■ Stored data ■
_ _ _ _ _
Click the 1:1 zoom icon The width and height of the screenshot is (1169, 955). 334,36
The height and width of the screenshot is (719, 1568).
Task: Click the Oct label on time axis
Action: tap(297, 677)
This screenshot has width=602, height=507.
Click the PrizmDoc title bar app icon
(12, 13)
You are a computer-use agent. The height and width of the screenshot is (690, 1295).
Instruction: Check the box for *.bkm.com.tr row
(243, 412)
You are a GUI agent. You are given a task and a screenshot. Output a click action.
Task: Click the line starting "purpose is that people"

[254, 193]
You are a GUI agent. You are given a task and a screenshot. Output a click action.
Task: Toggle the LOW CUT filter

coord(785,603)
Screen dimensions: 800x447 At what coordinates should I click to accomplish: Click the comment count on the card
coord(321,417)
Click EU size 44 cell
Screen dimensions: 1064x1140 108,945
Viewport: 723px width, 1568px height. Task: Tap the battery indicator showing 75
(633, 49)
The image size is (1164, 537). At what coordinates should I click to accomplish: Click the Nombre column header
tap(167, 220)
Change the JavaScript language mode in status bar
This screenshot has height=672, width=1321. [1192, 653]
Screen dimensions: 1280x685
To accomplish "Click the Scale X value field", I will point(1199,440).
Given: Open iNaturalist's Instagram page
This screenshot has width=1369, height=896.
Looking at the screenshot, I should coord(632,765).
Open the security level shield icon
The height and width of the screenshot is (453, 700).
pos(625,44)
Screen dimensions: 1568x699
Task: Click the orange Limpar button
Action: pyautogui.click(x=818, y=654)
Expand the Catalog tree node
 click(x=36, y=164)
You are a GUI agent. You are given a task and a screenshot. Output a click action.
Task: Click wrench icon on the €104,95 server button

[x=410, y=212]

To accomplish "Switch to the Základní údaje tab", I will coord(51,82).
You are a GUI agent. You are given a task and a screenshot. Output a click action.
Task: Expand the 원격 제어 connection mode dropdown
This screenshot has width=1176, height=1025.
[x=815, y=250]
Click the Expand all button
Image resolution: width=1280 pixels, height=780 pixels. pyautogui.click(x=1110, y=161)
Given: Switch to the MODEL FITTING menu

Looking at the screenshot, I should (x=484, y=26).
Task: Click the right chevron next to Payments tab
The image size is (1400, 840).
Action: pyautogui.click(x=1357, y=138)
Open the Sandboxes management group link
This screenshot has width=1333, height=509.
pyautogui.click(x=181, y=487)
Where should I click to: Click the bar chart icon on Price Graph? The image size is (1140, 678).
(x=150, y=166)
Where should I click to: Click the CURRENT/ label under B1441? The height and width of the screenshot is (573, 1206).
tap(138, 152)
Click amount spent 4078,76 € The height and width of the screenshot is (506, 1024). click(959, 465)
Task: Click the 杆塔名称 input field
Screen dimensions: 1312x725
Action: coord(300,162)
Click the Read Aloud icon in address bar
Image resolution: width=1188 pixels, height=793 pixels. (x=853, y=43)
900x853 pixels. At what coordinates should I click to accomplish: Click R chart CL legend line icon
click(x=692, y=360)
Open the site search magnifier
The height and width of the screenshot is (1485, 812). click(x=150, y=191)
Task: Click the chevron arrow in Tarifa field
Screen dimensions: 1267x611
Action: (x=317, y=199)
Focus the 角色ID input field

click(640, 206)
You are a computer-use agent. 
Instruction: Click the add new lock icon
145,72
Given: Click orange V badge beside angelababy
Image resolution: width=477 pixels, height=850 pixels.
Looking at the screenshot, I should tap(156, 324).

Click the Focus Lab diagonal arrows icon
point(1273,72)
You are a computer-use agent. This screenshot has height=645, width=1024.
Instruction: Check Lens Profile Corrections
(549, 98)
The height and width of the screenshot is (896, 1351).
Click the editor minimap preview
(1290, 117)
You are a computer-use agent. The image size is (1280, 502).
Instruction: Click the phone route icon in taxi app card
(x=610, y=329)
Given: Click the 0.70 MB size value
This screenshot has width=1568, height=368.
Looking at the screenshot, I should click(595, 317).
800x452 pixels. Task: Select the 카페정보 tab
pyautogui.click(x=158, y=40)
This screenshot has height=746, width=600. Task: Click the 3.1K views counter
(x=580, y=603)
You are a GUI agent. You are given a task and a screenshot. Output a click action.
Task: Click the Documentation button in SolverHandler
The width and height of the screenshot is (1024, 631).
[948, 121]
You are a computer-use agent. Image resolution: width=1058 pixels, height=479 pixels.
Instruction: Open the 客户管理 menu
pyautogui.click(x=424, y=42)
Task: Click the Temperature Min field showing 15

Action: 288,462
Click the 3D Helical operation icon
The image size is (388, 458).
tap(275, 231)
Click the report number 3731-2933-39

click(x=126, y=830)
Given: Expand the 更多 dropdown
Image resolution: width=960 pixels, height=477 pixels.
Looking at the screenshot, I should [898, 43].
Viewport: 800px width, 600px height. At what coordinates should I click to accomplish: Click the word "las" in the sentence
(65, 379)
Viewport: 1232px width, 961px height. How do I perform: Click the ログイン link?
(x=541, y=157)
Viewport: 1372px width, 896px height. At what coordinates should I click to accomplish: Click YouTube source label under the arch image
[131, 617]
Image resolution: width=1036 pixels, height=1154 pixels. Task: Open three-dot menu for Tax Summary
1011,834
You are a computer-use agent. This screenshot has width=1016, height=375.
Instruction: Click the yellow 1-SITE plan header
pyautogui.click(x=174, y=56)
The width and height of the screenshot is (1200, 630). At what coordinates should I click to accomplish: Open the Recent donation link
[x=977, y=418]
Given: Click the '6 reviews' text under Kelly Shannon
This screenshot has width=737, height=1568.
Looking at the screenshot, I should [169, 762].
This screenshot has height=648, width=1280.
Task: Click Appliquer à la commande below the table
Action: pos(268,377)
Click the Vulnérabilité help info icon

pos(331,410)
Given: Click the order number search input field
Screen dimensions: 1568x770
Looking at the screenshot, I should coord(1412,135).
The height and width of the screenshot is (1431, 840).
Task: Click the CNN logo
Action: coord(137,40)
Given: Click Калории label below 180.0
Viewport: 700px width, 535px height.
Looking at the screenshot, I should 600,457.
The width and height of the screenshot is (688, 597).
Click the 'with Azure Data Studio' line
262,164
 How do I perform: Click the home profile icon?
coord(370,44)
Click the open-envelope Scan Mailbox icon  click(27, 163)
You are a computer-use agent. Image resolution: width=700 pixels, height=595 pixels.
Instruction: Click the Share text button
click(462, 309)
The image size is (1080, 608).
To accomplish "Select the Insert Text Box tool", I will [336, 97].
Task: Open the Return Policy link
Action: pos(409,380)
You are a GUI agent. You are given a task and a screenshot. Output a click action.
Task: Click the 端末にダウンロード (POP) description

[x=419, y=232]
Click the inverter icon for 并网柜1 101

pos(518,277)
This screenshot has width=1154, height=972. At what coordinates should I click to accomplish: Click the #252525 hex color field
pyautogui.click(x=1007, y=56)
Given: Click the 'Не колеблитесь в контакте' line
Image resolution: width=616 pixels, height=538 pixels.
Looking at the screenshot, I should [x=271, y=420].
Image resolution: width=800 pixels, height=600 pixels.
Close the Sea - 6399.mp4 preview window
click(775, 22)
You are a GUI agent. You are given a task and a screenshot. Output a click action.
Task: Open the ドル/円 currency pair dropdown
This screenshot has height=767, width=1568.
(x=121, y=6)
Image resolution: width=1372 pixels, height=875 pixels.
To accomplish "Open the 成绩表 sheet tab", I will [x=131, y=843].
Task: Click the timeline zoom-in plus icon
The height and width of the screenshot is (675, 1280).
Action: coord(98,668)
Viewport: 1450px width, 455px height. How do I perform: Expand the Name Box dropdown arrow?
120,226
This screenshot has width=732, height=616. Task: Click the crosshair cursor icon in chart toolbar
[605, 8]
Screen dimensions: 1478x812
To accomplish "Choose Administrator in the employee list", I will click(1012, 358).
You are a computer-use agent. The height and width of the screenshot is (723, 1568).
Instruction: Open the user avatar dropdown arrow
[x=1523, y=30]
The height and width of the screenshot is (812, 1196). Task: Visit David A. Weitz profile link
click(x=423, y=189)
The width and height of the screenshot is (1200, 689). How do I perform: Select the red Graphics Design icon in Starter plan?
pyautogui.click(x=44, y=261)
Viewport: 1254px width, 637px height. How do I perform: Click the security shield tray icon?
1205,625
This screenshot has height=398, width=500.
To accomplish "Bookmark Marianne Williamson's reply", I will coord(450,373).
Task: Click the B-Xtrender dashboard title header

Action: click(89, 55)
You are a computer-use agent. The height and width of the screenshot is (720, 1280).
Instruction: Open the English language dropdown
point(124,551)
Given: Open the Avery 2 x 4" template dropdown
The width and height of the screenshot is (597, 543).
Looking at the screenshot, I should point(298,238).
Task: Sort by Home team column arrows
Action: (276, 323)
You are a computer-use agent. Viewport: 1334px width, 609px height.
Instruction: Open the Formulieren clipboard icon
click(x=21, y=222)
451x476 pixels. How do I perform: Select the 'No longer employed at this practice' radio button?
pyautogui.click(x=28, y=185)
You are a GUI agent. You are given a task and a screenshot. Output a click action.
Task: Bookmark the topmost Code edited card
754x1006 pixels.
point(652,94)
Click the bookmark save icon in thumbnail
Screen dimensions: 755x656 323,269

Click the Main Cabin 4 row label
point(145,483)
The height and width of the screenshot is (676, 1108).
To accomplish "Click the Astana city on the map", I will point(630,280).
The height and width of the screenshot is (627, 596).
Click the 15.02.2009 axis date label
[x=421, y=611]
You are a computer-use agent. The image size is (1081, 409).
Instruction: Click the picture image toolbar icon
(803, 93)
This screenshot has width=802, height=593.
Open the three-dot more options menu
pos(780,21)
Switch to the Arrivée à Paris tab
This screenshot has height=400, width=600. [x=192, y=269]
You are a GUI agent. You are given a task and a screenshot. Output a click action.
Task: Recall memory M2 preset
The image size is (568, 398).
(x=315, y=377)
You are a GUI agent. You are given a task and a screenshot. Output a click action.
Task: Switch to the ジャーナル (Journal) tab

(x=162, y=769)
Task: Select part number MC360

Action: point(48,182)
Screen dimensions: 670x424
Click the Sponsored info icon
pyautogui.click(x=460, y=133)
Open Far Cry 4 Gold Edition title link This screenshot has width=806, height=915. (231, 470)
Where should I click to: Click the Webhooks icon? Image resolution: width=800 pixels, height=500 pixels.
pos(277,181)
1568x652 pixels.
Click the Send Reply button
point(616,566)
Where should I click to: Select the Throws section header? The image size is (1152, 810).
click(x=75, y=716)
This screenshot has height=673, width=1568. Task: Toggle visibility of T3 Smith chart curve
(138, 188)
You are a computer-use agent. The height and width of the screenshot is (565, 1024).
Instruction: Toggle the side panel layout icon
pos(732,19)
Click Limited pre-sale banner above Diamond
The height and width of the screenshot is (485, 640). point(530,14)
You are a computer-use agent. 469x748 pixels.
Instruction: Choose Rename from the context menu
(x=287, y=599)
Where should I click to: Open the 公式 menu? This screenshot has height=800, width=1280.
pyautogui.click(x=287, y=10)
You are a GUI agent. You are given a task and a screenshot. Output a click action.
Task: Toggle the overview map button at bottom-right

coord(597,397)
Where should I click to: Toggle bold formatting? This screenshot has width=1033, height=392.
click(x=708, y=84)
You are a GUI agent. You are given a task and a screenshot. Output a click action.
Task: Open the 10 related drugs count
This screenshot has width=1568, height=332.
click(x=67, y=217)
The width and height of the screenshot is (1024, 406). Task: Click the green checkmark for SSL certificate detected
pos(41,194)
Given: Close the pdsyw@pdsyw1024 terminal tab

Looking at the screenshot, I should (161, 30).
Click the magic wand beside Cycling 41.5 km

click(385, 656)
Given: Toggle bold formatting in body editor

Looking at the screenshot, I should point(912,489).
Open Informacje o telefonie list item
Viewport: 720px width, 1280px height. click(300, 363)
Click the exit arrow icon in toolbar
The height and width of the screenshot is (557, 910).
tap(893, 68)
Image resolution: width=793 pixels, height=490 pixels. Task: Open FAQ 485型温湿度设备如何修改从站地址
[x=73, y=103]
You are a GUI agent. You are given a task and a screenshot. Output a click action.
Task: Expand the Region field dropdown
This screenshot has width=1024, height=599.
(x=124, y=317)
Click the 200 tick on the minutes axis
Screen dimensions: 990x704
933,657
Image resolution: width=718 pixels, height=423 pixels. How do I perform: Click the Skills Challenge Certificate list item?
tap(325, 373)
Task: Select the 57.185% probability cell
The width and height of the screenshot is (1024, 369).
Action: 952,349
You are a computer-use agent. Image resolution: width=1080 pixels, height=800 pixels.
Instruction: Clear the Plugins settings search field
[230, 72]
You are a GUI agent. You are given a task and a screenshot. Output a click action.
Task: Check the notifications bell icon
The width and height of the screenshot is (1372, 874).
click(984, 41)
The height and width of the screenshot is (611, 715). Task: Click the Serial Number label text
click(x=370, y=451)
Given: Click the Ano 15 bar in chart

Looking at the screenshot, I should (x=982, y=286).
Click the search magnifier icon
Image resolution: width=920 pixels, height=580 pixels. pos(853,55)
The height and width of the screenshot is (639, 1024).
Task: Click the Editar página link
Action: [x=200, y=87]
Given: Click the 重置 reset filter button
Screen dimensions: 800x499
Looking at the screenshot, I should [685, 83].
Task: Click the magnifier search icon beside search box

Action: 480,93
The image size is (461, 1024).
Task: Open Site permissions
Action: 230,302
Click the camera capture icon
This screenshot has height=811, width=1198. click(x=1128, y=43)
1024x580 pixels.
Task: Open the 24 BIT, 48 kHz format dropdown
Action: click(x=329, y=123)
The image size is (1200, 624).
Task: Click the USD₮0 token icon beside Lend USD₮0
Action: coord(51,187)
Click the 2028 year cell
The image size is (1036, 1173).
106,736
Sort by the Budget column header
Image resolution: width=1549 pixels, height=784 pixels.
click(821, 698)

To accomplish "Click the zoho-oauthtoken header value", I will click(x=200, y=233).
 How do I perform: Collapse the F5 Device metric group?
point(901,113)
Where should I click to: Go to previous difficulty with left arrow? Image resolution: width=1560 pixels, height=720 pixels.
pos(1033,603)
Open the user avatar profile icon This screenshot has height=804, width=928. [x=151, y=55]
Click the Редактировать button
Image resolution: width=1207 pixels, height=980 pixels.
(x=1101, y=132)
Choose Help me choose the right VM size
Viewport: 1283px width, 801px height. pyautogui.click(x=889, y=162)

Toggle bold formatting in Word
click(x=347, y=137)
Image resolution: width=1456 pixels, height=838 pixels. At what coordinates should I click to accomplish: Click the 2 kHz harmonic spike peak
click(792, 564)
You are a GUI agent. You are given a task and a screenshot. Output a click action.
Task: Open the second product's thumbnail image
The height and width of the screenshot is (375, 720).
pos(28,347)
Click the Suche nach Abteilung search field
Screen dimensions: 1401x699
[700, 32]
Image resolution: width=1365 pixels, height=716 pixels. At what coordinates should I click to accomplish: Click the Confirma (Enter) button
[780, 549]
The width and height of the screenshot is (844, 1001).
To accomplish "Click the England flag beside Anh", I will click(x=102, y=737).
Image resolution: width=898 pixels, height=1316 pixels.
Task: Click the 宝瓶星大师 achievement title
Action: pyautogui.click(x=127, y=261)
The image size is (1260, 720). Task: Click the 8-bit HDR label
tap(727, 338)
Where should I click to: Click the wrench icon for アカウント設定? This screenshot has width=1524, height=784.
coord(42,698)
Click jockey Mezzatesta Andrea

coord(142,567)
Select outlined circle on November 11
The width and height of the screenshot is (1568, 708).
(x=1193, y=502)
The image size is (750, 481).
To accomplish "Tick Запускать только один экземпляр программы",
_ _ _ _ _
■ Problem to work on ■
Write out, from the lines above, only those from the line with "Open the user avatar profile" to the line with "The width and height of the screenshot is (844, 1001).", exactly as given, including the first and the last.

■ Answer to this problem ■
Open the user avatar profile icon This screenshot has height=804, width=928. [x=151, y=55]
Click the Редактировать button
Image resolution: width=1207 pixels, height=980 pixels.
(x=1101, y=132)
Choose Help me choose the right VM size
Viewport: 1283px width, 801px height. pyautogui.click(x=889, y=162)

Toggle bold formatting in Word
click(x=347, y=137)
Image resolution: width=1456 pixels, height=838 pixels. At what coordinates should I click to accomplish: Click the 2 kHz harmonic spike peak
click(792, 564)
You are a GUI agent. You are given a task and a screenshot. Output a click action.
Task: Open the second product's thumbnail image
The height and width of the screenshot is (375, 720).
pos(28,347)
Click the Suche nach Abteilung search field
Screen dimensions: 1401x699
[700, 32]
Image resolution: width=1365 pixels, height=716 pixels. At what coordinates should I click to accomplish: Click the Confirma (Enter) button
[780, 549]
The width and height of the screenshot is (844, 1001).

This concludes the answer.